Nigel Farage poses an extraordinarily difficult problem for both Labour and the Conservatives. He has created, in Reform, a protest movement which has attracted the support of huge numbers of voters who for various reasons wish to punish the two main traditional parties.
Sir Keir Starmer has not worked out what to do about this. He spent his first year in office denouncing the Conservatives for wrecking everything: a message so gloomy that anyone who took him literally was bound to wonder whether he and his colleagues would be capable of reviving such a shattered country.
Since the threat from Reform emerged, Starmer and his team have cast jibes at that movement which sound unbalanced: see their claim that Farage is on the side of Jimmy Savile.
Kemi Badenoch and her colleagues have had no greater success in working out how to compete with Reform. They are in danger of being drawn into an auction in which they attempt to outbid Farage by denouncing in apocalyptic tones the failure of the Government to stop the boats.
There are quite a few columnists whose stock in trade is to shriek at frequent intervals that society is disintegrating and the end of the world is nigh.
This is not a model which Conservative politicians should imitate, for whoever falls into the habit of delivering harangue after harangue of this kind comes to sound unbalanced, neurotic and hysterical.
Farage avoids that trap by setting prudent limits to where he will go. He mocks the powers that be at Westminster, but generally refrains from endorsing foreign populists who are in the same line of business as himself.
Here is a saloon-bar orator who knows that if he is to remain popular in the saloon bar, he must be able to take a joke against himself.
Nothing, indeed, produces a greater explosion of merriment than a joke against himself. When Starmer flings a scripted jibe at Farage in response to some Labour backbencher who has been lined up by the Whips to ask a helpful question, Farage flings back his head and laughs more heartily than anyone.
Here is flattering confirmation that he is a threat to Starmer, and a fitting recipient of votes from people who want to take revenge on an Establishment which has let them down.
How can a Conservative stateswoman defeat Farage? I hesitate to offer advice, for I know I would be useless at scoring off him.
But having written about politicians from Walpole to Thatcher who did, for a time, succeed, I observe that they all communicated a certain seriousness of purpose.
They knew what the nation needed, and by a process of trial and error worked out how to provide it.
They were willing to adopt the most flexible tactics: to get any great measure through the Commons, and settle a question which has perplexed the country for generations, flexible tactics are required.
But they had also a certain constancy, and the ability to enlist the best people. Lord John Russell was put to work drawing up the Great Reform Bill. Churchill was always in the market for the most brilliant new advice. So too Thatcher.
The difficulty of doing something becomes a kind of stimulus. It must be done, and before it can be done a long time in the wilderness is required, to work out how it will be done.

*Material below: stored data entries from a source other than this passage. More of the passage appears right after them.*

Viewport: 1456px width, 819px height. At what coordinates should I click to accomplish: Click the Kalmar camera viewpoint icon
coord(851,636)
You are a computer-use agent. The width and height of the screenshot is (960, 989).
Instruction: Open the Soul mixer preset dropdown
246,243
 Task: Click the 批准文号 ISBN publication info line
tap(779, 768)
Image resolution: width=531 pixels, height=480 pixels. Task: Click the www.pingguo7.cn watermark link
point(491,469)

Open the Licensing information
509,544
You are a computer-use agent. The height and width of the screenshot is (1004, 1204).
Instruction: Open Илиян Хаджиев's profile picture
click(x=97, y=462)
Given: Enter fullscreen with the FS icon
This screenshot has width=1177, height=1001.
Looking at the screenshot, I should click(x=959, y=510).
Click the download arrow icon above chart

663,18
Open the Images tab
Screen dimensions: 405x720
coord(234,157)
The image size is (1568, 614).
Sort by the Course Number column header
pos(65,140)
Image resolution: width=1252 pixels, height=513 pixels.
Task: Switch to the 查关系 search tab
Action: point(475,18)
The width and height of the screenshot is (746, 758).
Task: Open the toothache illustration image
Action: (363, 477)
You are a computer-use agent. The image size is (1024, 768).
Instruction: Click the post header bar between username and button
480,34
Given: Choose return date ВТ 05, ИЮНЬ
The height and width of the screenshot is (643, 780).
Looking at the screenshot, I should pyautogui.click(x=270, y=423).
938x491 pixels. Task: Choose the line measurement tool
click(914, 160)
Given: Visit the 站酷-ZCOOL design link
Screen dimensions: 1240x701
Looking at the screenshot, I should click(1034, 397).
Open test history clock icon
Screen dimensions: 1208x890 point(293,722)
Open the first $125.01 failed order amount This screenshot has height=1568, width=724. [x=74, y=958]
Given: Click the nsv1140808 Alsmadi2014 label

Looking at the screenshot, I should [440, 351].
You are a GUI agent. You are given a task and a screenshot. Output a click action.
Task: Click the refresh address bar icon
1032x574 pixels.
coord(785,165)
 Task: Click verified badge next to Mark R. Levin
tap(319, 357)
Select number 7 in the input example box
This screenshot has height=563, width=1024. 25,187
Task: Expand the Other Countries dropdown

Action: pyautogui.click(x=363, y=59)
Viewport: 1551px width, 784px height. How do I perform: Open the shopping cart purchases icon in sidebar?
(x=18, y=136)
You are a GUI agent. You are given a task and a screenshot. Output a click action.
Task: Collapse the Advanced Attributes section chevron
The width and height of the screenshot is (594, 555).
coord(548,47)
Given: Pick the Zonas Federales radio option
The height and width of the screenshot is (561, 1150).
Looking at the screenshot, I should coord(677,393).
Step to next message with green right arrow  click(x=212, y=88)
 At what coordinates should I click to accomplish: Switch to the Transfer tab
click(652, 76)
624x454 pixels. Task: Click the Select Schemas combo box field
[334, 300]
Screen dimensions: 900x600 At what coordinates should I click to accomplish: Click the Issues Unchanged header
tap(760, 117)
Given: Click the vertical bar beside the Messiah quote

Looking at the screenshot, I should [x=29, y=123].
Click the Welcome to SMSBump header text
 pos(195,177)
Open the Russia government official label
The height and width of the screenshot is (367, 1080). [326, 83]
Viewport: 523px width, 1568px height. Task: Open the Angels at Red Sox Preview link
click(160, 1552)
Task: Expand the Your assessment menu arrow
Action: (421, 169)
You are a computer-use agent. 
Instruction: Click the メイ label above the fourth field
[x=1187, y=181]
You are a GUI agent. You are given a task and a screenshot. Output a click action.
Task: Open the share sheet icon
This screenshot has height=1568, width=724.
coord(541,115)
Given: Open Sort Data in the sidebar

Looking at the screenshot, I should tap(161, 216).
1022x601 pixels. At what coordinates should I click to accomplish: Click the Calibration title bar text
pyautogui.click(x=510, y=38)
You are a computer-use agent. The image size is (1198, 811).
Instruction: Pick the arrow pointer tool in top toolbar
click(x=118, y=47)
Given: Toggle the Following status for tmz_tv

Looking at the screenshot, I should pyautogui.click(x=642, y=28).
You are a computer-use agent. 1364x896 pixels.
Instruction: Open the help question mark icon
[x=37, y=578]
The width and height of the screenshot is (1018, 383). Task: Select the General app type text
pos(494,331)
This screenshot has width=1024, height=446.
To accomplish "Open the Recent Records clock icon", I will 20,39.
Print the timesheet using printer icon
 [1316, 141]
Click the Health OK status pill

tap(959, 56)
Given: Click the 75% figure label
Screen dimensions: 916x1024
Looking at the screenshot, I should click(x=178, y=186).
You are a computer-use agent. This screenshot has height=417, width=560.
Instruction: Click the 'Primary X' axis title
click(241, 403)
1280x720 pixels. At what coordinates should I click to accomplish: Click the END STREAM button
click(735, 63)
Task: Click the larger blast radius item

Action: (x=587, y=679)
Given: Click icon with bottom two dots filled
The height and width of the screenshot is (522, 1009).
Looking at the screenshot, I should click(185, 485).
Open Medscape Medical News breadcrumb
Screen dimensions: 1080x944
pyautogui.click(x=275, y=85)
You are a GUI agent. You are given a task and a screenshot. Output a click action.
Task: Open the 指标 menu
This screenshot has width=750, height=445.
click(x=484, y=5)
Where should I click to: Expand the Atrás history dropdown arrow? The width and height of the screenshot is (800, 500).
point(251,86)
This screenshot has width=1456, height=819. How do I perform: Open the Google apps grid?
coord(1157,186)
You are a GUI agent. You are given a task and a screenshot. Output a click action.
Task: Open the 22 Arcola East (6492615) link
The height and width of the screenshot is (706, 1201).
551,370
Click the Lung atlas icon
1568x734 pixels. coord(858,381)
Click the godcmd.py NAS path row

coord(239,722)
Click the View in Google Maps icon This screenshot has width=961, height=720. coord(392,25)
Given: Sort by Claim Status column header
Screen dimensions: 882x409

The Conservatives are just now wandering in a wilderness from which they may never return. But they have also their best chance since 1975-79 to think out how they are going to achieve various properly conservative ends.
The British state is heading for bankruptcy, so must change course. Of what can it do less? Of what, in other words, can its members do more? How can it become, for anyone under the age of 60, a property-owning democracy?
How can it defend itself “against the seldom distant threat of foreign aggression and the never absent threat of social disintegration”? (words borrowed from T.E.Utley’s piece in The Daily Telegraph on 9th February 1981, reprinted in A Tory Seer: The Selected Journalism of T.E Utley, edited by Charles Moore and Simon Heffer).
Tough questions, which have long baffled enquiry, and are far beyond Farage’s capacity. Badenoch will be judged on the quality of her answers.